> _Requirements_:
Reproduce the material below line for line, without changing any wording, and omit the pictures.
— Start Exercise materials —
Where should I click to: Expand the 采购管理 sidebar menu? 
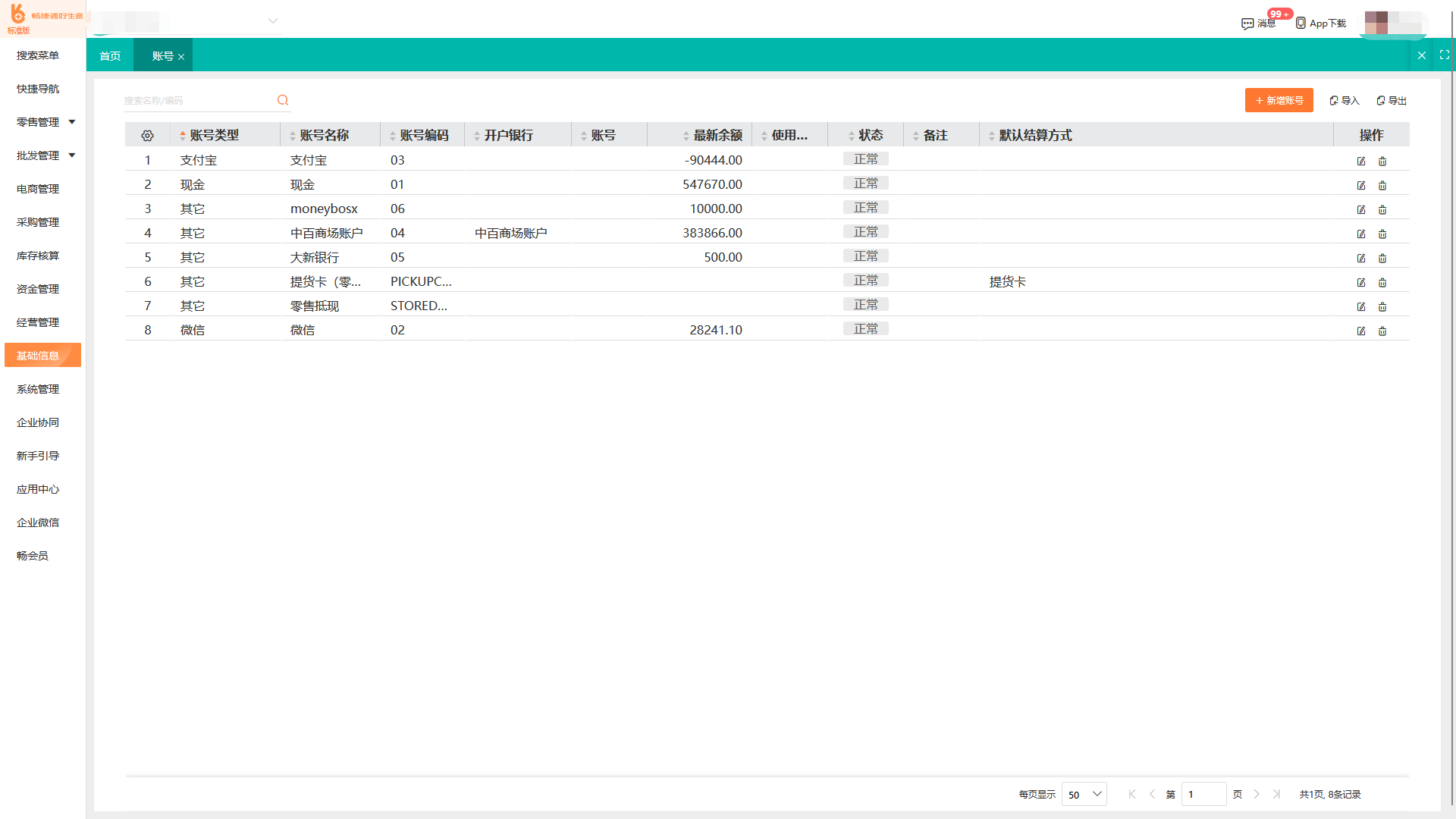(38, 221)
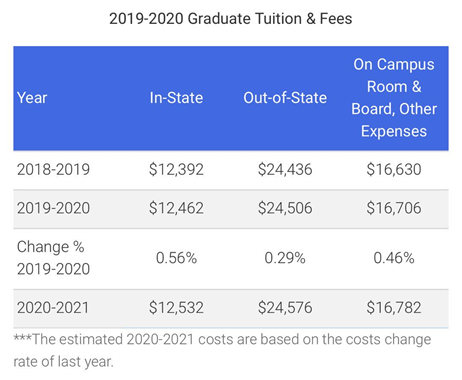Click the 0.46% change cell

tap(394, 258)
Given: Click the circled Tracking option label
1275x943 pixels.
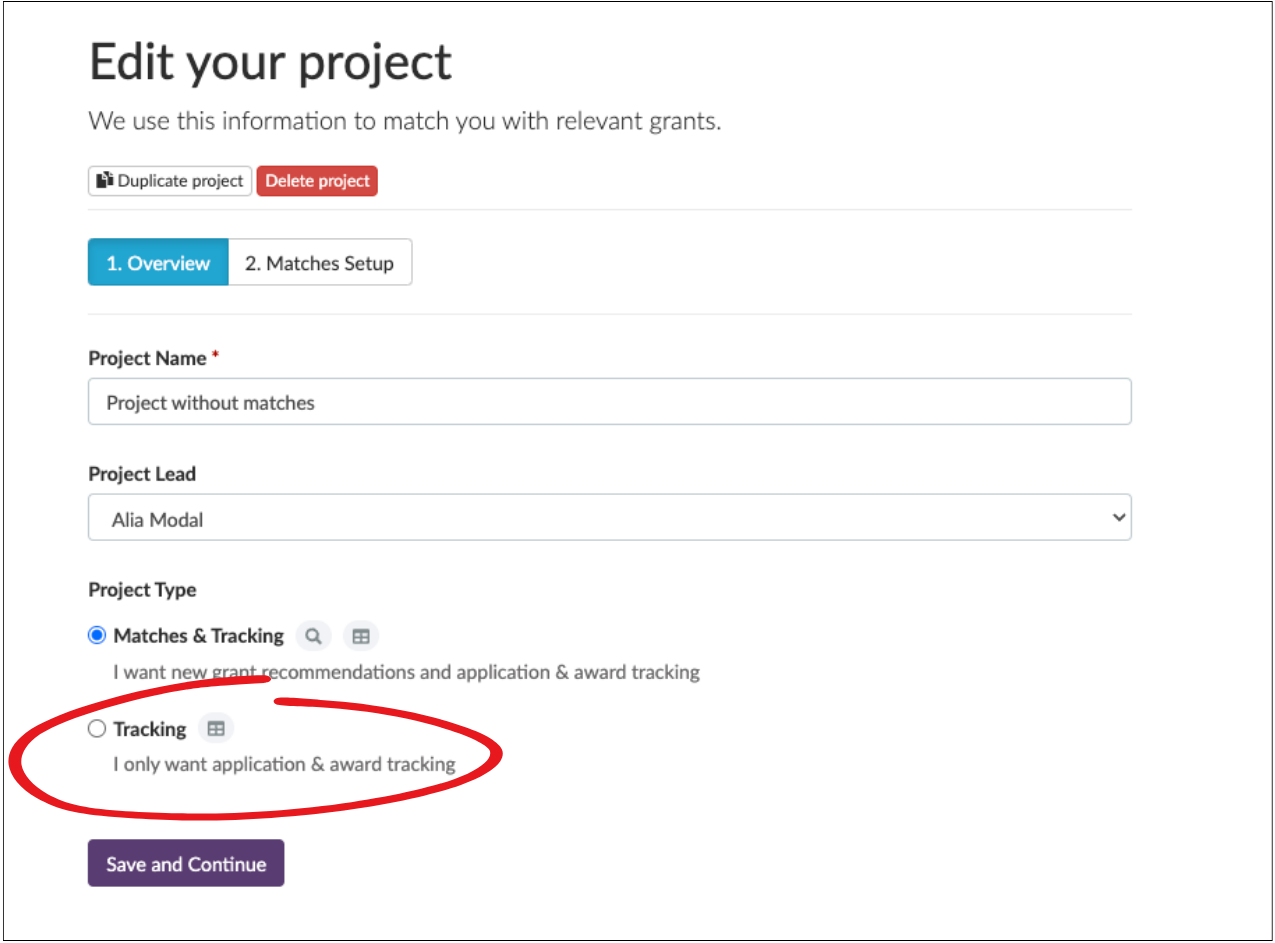Looking at the screenshot, I should 150,728.
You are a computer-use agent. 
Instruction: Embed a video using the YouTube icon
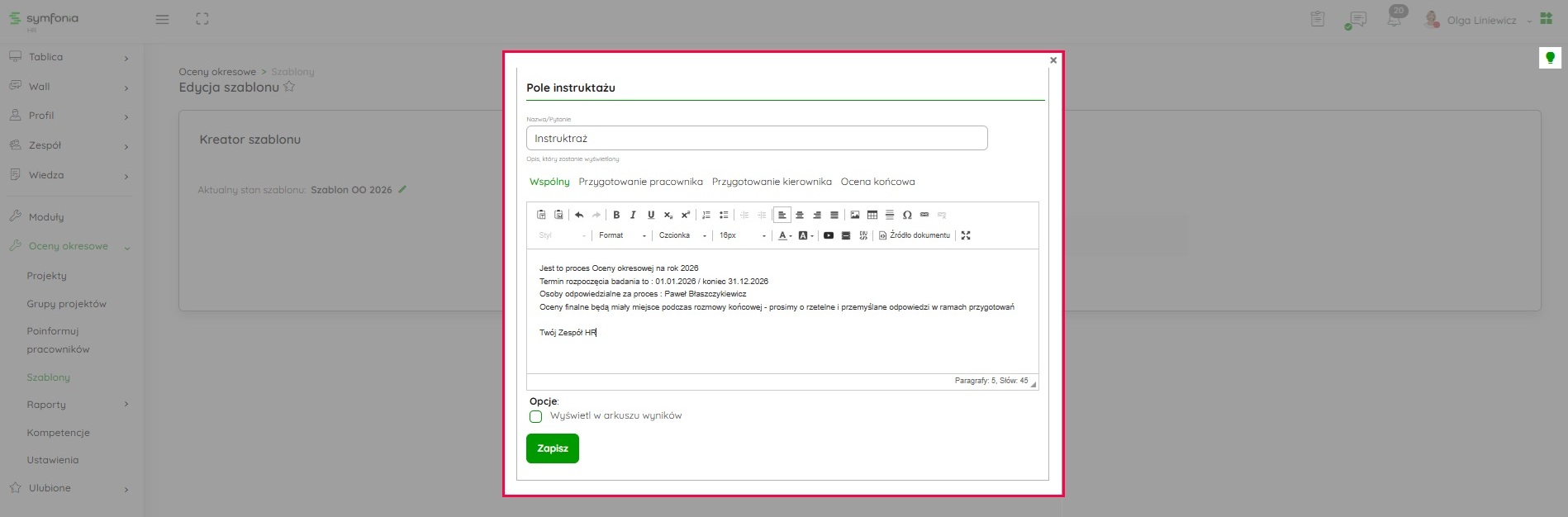click(829, 235)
— End Exercise materials —
> _Exercise response_:
Where should I click to: Expand the 采购管理 sidebar menu? 
(38, 221)
Click the 0.46% change cell

tap(394, 258)
Given: Click the circled Tracking option label
1275x943 pixels.
Looking at the screenshot, I should 150,728.
You are a computer-use agent. 
Instruction: Embed a video using the YouTube icon
click(829, 235)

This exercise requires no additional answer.